It is discomforting to realize that some Yalies are willing to write op-ed pieces based on deliberate lies. After reading Noah Mamis and Frederick Mocatta’s column “University, not Peru, is best place for cultural treasures” on Sept. 19, I feel the need as a Peruvian to respond, by saying that the authors’ argument that Peru is not fit to house the Incan artifacts is flawed, considering that most of the evidence they presented in the article is absolutely false.

With respect to the Andean collection “bequeathed to us nearly a century ago by Hiram Bingham III 1898,” it must be clarified that these artifacts were lent to the University for research purposes, rather than given as farewell gifts for the rediscovery of Machu Picchu. The fact that the University has recognized that Peru holds title to all of these pieces nearly 90 years later is not “capitulation” or “betrayal,” but rather proof that the University stands by the law and will take the necessary steps to honor an agreement and return the artifacts to their lawful owners: Peruvians.

Regardless of the authors’ views of the agreement, it is their portrayal of Peru that I find most upsetting. Calling the country one with “a tradition of endemic corruption, political instability [and] occasional restraints on academic freedoms,” as well as the home of a concerted 30-year terrorist militia “that has left 70,000 Peruvians dead” is preposterous in light of the booming economic conditions the country has been experiencing in the last few years. In economic terms, real GDP growth has averaged 5 percent a year since 2000, among the region’s highest, while average inflation, at 2 percent, is among the lowest. Per capita income has increased notoriously. The communist militia known as the Shining Path, to which the authors attribute the death of 70,000 Peruvians (real numbers are around 23,000), was eliminated more than 15 years ago following the capture of its leader, Abimael Guzman. The specific event that occurred on June 6 was not a terrorist act, but rather a confrontation between smugglers with no political intentions. The IMF has categorized Peru’s democracy and economy as one of the best in the region, far from the chaotic and unconstitutional picture painted by the authors’ false allegations.

Disaster has not befallen the great Machu Picchu. Anyone who has ever visited the UNESCO World Heritage Site knows that the “threats from unregulated urban development in the nearby town of Aguas Calientes” are completely absurd, taking into consideration that the small town is only accessible once a day by train and consists of a flea market and a few restaurants. Even then, the small community living in Aguas Calientes does not pose any threat to Machu Picchu, simply because the Wonder of the World is located 8 kilometers away, on a mountaintop. Having been in Machu Picchu only weeks ago, I can only reinforce that there is no unregulated urban development, and that rather than a “disaster,” it is a cultural jewel treasured by more than 900,000 tourists who visit Peru every year.

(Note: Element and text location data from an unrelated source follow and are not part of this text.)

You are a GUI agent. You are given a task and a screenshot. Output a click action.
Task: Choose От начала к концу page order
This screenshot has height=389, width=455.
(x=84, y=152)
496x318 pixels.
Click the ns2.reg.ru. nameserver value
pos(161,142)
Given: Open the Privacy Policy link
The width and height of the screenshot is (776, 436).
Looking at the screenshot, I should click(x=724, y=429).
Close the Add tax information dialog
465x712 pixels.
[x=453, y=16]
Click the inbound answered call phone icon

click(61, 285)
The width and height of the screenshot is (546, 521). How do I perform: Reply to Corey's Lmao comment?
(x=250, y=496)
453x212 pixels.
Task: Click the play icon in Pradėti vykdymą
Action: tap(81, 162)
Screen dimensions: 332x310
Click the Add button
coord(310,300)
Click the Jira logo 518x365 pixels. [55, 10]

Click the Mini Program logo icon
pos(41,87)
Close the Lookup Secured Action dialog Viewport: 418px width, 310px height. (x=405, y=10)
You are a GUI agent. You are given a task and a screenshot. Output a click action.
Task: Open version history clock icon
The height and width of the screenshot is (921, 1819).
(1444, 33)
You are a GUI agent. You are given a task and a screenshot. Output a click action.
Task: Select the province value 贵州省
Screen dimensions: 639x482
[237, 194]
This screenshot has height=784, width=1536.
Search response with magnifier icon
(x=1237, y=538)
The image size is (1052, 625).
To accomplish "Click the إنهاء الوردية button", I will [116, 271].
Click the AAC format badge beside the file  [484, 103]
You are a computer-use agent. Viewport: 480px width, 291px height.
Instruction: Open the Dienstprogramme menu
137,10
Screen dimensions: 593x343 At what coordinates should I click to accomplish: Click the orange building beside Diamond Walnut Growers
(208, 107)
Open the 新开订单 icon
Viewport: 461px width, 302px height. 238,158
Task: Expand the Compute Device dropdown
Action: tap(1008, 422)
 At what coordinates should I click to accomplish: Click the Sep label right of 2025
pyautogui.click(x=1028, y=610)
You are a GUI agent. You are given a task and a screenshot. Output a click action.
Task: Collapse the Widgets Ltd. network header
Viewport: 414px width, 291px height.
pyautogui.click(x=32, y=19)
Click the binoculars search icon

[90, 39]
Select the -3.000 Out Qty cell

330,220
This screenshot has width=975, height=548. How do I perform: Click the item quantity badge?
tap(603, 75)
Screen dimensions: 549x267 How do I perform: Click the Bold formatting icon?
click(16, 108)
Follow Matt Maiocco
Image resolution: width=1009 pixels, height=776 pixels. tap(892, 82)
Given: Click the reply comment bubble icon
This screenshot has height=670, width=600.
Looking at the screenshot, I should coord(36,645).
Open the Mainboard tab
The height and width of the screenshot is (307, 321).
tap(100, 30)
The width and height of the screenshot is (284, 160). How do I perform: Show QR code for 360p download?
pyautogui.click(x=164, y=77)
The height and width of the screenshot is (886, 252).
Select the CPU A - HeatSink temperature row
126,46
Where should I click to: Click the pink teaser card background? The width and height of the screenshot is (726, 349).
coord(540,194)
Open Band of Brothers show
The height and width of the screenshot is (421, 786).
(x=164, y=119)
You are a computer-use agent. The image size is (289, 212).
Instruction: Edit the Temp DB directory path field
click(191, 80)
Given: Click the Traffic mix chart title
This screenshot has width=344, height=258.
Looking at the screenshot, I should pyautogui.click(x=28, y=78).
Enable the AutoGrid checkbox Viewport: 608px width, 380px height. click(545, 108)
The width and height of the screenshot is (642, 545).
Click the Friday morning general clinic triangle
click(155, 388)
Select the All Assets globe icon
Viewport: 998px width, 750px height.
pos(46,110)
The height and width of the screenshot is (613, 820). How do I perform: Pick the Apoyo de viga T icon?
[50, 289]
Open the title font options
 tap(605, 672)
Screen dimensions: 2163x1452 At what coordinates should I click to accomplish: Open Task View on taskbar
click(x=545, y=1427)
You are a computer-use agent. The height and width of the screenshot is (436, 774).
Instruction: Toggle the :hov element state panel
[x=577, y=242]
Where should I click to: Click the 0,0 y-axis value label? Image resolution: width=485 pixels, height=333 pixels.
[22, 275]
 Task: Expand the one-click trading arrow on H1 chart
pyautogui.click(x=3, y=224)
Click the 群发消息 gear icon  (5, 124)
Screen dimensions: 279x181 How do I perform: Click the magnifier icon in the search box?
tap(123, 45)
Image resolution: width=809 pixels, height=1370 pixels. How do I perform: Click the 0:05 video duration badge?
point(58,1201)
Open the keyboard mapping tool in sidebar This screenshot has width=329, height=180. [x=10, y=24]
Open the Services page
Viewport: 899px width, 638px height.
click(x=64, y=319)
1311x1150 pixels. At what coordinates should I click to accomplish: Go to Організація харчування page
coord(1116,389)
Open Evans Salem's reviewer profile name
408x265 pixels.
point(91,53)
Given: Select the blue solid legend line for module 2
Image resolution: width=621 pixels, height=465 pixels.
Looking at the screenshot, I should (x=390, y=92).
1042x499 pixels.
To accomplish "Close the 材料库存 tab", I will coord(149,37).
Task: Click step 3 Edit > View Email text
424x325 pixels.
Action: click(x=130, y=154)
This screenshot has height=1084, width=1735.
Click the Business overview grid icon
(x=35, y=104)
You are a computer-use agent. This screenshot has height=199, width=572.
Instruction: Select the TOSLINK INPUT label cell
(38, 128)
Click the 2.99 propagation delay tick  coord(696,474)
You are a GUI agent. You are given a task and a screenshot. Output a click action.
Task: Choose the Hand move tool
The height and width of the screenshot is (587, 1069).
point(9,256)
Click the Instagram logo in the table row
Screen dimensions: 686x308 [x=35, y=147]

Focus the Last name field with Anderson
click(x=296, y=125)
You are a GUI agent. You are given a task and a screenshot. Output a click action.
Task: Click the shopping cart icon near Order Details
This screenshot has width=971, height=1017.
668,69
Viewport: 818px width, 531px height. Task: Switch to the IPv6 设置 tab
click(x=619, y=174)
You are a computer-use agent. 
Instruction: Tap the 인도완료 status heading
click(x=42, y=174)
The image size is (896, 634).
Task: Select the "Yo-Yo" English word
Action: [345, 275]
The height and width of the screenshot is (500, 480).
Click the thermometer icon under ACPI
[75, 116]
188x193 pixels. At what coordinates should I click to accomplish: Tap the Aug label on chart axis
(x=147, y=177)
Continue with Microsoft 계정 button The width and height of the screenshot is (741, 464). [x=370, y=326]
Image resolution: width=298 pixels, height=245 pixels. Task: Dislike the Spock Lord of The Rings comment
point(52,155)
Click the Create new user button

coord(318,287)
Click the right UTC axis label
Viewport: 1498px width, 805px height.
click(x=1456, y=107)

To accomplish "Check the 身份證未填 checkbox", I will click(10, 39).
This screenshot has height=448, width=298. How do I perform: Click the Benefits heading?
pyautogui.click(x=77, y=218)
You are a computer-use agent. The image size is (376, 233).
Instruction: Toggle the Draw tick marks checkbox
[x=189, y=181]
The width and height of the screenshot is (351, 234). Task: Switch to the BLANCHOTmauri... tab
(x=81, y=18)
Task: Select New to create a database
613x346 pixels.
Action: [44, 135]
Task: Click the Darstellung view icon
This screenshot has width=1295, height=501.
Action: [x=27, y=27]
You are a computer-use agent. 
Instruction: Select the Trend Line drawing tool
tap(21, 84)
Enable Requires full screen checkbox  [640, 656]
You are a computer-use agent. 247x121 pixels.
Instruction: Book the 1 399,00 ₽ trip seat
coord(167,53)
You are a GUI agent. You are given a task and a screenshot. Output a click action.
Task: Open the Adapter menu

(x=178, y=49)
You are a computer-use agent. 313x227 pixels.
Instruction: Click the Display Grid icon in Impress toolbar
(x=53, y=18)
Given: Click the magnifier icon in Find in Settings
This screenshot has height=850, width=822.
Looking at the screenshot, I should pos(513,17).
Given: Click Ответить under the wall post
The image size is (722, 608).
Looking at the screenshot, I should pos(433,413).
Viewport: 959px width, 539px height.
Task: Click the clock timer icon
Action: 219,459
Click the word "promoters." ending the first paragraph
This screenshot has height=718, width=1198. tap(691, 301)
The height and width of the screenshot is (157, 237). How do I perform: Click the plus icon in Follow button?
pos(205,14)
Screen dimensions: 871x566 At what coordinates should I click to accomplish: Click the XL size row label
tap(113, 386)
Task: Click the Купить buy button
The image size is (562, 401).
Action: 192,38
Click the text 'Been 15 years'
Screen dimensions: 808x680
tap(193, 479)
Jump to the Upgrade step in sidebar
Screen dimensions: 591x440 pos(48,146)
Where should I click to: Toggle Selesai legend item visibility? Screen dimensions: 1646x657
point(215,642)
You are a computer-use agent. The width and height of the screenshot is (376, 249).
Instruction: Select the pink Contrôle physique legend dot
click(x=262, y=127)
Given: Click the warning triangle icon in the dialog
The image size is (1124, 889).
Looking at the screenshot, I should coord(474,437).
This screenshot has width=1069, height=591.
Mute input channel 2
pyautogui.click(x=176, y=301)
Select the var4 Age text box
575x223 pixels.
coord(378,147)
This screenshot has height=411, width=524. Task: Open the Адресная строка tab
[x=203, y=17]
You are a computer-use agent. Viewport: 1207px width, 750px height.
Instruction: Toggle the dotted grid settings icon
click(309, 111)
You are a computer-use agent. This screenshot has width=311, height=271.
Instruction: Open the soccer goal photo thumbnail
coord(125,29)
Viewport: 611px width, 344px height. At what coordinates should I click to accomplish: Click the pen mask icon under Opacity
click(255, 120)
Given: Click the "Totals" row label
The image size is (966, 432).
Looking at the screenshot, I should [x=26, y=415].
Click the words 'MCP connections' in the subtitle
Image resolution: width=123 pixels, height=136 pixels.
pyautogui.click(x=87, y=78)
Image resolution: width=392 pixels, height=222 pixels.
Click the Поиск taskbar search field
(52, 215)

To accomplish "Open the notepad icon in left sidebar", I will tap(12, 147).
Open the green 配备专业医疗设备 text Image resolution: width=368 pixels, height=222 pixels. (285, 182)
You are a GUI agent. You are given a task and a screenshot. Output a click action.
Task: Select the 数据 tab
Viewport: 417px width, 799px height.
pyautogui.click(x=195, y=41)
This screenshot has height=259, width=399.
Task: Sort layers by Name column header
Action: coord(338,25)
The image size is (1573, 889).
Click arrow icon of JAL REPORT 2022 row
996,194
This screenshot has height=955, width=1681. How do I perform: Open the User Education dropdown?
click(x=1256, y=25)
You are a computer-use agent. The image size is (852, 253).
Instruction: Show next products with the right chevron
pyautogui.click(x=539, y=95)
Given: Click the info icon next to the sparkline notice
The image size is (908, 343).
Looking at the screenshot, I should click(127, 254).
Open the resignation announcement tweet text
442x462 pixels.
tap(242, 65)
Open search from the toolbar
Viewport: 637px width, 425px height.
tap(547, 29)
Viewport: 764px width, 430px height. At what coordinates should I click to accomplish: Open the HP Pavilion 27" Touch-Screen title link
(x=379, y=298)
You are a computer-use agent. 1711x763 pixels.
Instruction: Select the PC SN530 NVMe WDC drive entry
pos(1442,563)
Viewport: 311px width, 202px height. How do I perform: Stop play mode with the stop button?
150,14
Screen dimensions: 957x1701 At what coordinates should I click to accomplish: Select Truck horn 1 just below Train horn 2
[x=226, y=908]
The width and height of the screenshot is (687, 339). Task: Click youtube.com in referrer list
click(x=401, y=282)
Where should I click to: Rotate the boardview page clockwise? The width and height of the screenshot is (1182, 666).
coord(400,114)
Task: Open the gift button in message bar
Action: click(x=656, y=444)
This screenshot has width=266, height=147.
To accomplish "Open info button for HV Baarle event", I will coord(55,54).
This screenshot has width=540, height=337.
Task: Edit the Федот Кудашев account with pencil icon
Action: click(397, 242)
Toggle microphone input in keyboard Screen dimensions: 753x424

Lastly, I would like to say that the authors have been irresponsible in asserting that “the Andeans of old who made [the artifacts] have about as much in common culturally with those of us in America as they have with the Peru of our day.” Millions of people in Peru still speak the Incan language, Quechua, and preserve Incan traditions like the veneration of the Sun God at the ceremony of Inti Raymi. As a sign of respect to the direct descendants of the Incan culture, the authors should refrain from making unfounded generalizations about Peruvian culture without having any knowledge of the beliefs of the Andean populations.

Rather than having “blackmailed” the University for art, Peru has reached an exemplary agreement with Yale that recognizes the rule of law and promotes research, education and development. The new museum to be opened in Cuzco will undoubtedly attract more tourists and strengthen Peru’s position as the rising star in Latin America while simultaneously promoting cultural exchange with Elis from around the world. As for Mamis and Mocatta, I encourage you to visit Peru and discover that the country that you depicted as chaotic and unstable is in fact a nation with a rich past, dynamic present and very promising future.

Francesco Ciabatti is a sophomore in Branford College.